Every line below that holds "timestamp" must be copied.

Records from a data source:
● ● ● ● ●

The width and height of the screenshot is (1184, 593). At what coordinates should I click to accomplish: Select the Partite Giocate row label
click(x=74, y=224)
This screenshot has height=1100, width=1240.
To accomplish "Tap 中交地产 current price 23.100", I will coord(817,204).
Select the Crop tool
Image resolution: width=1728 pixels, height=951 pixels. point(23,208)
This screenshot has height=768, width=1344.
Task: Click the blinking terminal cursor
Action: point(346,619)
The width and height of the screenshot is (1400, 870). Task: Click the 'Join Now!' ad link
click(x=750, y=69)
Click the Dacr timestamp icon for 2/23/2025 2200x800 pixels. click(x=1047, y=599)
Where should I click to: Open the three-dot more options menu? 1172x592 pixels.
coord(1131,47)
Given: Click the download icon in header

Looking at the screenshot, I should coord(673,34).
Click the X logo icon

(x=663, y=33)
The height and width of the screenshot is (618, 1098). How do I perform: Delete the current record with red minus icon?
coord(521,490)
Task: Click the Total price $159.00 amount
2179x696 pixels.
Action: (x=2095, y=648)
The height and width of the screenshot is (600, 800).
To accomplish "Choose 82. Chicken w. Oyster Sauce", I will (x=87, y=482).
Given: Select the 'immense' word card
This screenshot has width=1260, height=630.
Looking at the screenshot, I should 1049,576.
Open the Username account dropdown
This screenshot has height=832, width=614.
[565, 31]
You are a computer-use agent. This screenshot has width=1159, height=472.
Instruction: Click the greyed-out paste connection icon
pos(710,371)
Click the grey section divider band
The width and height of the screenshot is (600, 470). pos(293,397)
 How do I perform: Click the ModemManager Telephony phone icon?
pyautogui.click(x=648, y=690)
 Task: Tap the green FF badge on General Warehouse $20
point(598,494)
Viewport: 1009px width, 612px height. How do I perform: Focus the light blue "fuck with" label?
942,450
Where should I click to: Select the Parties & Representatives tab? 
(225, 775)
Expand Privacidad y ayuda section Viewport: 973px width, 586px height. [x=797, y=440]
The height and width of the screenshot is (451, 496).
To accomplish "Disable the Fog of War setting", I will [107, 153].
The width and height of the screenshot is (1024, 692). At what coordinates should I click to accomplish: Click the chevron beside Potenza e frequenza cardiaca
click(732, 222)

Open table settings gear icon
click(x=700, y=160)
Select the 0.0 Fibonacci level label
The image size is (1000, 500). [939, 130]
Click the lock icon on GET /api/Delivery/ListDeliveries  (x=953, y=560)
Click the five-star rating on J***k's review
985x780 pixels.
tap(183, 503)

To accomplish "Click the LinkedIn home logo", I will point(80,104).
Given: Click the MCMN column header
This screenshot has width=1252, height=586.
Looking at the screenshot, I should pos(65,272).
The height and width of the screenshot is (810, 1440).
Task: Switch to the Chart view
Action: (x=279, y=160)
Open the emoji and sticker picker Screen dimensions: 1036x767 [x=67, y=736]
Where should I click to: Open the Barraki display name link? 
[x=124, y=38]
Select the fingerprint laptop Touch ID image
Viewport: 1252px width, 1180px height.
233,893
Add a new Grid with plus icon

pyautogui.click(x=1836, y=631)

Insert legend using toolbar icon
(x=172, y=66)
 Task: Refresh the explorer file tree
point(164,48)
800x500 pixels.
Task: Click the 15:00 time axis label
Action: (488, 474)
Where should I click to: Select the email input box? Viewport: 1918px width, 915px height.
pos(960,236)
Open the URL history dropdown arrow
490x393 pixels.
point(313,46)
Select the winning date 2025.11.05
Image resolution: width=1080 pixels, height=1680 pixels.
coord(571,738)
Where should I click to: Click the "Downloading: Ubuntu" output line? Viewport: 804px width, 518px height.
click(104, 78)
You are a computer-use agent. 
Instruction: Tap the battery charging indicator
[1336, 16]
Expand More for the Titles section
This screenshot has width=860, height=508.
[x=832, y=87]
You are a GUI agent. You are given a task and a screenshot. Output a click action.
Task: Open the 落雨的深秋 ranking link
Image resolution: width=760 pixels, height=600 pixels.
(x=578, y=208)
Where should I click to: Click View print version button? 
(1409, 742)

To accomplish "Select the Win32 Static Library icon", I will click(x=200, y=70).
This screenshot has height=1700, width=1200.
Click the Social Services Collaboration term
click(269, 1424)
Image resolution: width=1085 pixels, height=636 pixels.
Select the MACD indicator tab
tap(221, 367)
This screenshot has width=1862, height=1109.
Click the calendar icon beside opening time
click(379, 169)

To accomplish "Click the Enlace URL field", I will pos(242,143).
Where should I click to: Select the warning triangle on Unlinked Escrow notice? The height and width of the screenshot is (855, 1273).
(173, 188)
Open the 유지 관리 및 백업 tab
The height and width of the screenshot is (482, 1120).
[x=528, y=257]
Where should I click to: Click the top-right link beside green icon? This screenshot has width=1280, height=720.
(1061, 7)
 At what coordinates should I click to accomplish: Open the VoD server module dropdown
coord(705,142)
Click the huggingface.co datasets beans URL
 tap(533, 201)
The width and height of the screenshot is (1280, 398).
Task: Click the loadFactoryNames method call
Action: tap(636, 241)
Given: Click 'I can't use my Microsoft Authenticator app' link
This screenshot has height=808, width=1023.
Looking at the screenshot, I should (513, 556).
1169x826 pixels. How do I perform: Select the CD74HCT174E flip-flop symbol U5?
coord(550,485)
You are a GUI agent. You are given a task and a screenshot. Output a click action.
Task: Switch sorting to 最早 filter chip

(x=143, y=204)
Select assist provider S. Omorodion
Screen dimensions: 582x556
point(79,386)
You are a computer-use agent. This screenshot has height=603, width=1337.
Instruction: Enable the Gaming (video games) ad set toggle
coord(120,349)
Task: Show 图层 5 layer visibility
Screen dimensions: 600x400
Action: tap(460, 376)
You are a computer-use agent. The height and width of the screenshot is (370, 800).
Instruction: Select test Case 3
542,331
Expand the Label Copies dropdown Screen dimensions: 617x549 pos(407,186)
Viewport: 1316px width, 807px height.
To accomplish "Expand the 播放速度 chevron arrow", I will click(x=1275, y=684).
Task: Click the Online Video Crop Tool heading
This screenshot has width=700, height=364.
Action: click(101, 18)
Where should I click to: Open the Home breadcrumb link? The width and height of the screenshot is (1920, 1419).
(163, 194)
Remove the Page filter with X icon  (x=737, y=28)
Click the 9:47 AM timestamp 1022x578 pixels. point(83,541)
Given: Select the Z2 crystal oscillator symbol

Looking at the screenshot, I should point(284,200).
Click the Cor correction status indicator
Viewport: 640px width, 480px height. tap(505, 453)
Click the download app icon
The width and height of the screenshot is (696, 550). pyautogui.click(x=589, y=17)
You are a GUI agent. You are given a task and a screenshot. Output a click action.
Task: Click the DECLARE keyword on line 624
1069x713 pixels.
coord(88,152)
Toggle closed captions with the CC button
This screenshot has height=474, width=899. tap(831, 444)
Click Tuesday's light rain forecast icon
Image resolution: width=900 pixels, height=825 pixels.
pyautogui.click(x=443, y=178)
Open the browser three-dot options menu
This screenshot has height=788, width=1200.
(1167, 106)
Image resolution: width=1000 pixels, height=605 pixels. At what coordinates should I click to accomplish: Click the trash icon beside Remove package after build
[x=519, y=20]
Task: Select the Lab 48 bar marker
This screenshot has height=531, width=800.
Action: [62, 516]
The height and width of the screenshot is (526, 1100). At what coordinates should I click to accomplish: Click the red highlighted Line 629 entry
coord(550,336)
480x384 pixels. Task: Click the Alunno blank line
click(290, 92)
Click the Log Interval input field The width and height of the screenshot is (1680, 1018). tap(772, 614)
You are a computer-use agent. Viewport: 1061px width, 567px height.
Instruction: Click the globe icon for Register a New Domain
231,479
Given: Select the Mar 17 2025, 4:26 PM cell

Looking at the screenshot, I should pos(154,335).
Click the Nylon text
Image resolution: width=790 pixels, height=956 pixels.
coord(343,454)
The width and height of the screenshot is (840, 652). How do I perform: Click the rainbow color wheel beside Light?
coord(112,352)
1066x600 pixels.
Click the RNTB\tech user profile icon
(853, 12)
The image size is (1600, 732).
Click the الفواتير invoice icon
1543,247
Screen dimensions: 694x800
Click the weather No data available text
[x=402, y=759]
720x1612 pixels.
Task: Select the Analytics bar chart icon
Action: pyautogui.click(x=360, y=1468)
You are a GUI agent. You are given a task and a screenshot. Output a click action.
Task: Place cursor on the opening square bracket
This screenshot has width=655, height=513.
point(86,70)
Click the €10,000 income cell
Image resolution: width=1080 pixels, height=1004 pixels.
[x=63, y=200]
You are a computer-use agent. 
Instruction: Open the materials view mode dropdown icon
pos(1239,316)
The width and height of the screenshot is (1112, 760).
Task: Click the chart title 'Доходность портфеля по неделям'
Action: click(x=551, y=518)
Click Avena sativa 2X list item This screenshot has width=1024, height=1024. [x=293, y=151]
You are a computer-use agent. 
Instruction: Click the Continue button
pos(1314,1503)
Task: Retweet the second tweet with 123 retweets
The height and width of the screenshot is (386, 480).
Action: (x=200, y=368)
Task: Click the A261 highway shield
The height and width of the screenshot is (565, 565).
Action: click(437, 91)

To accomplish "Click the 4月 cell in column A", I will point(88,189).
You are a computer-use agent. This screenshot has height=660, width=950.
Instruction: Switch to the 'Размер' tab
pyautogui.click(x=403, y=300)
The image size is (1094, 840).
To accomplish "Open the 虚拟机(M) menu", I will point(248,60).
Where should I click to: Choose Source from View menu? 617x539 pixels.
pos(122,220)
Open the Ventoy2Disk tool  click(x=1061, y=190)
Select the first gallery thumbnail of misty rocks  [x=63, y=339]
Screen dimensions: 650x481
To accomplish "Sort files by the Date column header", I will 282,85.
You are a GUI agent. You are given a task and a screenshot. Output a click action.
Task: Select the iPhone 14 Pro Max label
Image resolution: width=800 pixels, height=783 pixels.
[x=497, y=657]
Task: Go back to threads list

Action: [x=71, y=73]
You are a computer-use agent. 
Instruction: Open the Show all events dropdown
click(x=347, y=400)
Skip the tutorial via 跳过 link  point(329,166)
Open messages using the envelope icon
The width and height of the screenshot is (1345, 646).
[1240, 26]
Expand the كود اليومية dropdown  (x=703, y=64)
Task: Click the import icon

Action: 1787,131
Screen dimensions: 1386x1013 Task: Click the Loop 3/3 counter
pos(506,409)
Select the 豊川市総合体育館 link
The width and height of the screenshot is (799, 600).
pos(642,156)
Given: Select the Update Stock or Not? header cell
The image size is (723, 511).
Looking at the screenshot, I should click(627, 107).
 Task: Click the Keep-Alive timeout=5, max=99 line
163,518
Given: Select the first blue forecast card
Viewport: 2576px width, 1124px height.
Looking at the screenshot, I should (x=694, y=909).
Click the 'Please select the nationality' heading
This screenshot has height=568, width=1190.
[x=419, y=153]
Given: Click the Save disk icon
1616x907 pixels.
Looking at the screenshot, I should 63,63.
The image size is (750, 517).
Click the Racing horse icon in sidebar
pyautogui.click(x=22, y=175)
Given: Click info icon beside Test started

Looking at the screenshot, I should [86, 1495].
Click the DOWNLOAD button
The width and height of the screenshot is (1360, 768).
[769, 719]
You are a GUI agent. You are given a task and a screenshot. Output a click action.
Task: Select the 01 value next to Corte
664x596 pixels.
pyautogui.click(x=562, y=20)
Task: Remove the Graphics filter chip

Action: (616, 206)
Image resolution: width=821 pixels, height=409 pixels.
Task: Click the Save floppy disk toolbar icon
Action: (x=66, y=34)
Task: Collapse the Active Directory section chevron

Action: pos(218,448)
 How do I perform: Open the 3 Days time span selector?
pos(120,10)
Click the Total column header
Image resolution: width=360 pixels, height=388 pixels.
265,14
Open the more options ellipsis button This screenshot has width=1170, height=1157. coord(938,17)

● ● ● ● ●

» Task answer
Click the Dacr timestamp icon for 2/23/2025 2200x800 pixels. click(x=1047, y=599)
Click the 9:47 AM timestamp 1022x578 pixels. point(83,541)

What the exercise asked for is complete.